##### RECORDS SHOWN
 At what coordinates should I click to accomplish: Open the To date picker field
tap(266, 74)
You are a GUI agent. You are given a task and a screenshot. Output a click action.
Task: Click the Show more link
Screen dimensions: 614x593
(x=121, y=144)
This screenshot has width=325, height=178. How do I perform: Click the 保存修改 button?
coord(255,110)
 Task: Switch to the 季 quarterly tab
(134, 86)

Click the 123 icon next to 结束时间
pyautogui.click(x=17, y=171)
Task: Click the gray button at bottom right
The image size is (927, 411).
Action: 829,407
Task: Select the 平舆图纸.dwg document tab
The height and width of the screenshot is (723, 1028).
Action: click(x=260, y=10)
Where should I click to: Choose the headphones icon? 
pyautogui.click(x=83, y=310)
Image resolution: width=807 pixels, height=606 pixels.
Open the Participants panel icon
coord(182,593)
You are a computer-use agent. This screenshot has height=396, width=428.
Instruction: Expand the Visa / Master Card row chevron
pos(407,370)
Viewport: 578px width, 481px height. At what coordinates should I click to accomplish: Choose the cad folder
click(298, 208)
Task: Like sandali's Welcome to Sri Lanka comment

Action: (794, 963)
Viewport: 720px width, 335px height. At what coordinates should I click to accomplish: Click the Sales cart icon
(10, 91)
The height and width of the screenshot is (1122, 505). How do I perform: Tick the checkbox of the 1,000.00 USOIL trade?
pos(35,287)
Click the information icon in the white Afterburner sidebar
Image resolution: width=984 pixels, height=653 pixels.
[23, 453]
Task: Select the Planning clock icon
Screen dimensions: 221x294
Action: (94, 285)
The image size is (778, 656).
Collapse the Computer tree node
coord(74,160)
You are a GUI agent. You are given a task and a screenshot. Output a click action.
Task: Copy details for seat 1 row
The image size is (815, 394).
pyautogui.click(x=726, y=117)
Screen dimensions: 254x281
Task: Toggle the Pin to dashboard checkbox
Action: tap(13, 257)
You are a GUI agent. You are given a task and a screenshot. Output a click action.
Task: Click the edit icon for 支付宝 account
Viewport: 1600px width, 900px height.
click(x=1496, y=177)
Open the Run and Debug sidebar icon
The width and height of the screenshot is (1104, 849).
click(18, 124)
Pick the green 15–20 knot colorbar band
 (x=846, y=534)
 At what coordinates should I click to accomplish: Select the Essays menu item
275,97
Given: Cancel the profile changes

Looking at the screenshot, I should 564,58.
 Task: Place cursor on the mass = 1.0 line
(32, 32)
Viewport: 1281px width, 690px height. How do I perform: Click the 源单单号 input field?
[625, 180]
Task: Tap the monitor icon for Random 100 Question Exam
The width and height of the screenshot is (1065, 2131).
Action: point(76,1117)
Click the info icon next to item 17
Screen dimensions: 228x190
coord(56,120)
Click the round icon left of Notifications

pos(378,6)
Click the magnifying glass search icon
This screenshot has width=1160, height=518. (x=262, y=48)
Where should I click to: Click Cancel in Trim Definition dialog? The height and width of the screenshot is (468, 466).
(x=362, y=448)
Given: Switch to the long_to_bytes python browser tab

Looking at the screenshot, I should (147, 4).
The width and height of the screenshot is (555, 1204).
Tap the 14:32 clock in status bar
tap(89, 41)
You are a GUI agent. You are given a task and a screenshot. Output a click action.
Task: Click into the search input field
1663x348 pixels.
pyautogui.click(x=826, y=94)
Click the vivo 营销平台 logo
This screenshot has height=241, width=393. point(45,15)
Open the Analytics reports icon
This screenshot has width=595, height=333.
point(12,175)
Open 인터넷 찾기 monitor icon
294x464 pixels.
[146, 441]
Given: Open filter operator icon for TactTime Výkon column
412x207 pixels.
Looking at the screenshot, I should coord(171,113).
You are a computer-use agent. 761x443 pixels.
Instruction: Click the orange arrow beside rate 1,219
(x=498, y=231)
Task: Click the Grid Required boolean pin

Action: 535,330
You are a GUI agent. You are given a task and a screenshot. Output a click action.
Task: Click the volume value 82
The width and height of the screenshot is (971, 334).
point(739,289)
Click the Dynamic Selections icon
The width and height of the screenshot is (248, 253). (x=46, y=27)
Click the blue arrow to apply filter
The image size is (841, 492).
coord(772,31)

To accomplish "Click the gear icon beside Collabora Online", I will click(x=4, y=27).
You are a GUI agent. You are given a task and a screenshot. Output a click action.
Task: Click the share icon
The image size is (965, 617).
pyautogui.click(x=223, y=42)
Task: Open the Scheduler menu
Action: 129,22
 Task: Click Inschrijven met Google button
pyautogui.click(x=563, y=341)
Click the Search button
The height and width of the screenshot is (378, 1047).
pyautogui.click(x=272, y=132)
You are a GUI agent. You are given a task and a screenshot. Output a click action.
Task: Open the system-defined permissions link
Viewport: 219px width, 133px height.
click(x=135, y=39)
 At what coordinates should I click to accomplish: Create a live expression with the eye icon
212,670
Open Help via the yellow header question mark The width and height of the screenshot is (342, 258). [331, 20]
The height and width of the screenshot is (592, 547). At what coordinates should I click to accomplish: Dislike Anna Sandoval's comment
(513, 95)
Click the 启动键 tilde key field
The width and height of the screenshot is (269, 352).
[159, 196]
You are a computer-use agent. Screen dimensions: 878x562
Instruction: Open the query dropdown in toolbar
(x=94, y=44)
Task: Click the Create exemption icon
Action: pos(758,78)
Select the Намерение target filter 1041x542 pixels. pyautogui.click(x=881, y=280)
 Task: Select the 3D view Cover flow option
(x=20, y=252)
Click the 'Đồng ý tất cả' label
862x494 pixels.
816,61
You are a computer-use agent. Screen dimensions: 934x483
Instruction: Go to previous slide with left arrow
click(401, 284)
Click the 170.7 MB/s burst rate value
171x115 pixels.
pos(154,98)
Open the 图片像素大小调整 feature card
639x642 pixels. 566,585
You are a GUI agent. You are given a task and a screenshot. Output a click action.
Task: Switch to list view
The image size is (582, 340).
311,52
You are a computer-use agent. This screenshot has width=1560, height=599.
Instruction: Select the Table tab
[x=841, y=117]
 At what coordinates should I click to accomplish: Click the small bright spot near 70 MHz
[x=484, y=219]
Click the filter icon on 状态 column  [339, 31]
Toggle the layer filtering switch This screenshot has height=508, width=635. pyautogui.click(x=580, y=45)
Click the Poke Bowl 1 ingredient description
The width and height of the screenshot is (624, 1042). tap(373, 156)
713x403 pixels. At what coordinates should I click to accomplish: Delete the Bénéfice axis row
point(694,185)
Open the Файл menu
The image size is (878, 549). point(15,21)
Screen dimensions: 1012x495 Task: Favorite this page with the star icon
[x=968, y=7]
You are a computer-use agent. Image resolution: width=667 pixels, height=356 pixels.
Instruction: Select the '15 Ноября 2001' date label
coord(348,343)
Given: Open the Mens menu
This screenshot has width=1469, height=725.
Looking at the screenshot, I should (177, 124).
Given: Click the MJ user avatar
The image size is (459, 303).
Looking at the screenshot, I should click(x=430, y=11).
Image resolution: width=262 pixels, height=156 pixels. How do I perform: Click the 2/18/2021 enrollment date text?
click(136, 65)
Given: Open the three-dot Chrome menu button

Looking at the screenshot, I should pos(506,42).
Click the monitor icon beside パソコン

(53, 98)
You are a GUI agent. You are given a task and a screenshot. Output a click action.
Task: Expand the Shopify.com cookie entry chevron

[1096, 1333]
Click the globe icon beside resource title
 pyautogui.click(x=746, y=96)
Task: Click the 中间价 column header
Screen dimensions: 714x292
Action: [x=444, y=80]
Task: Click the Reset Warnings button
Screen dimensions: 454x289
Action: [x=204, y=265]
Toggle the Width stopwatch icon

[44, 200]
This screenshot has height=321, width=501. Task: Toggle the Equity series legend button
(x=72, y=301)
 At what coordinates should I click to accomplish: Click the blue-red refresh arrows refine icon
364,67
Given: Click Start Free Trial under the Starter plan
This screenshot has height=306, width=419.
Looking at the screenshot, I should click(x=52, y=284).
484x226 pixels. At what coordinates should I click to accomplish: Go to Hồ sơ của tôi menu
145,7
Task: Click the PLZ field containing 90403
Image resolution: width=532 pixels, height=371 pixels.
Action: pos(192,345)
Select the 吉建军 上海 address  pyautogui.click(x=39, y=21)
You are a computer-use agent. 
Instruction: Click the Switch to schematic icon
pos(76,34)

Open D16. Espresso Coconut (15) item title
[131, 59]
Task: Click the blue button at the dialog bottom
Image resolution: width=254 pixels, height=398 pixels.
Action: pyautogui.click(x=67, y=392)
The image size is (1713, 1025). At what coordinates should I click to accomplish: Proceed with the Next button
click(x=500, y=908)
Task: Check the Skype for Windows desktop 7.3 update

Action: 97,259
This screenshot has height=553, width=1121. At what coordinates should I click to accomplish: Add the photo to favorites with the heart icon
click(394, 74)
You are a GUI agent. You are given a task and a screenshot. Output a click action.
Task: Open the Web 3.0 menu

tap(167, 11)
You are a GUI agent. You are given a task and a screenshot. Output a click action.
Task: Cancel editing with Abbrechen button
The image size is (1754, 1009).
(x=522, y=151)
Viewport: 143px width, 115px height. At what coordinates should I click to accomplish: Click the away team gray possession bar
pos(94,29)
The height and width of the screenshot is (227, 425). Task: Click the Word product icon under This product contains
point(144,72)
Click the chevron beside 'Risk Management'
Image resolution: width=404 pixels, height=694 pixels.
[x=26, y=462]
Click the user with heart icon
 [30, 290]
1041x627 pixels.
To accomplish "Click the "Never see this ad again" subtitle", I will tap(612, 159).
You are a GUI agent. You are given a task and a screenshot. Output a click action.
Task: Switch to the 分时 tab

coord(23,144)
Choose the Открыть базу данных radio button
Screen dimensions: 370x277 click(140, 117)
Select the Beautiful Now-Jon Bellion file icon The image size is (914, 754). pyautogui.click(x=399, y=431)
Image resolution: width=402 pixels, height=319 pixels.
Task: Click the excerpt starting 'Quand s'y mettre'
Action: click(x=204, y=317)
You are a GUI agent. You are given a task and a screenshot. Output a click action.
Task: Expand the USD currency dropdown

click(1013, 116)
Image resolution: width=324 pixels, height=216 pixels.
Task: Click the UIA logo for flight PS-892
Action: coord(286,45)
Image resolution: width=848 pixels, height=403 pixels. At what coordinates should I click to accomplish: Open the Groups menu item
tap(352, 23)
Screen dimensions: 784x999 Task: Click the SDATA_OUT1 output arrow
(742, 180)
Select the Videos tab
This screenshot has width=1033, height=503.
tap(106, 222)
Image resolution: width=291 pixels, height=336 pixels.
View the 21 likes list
##########
EXERCISE AIM:
Would you copy out exactly the lines above that start at the one containing "This screenshot has width=325, height=178." and end at the one containing "Task: Select the 平舆图纸.dwg document tab", inclusive?

ANSWER TO THIS EXERCISE:
This screenshot has width=325, height=178. How do I perform: Click the 保存修改 button?
coord(255,110)
 Task: Switch to the 季 quarterly tab
(134, 86)

Click the 123 icon next to 结束时间
pyautogui.click(x=17, y=171)
Task: Click the gray button at bottom right
The image size is (927, 411).
Action: 829,407
Task: Select the 平舆图纸.dwg document tab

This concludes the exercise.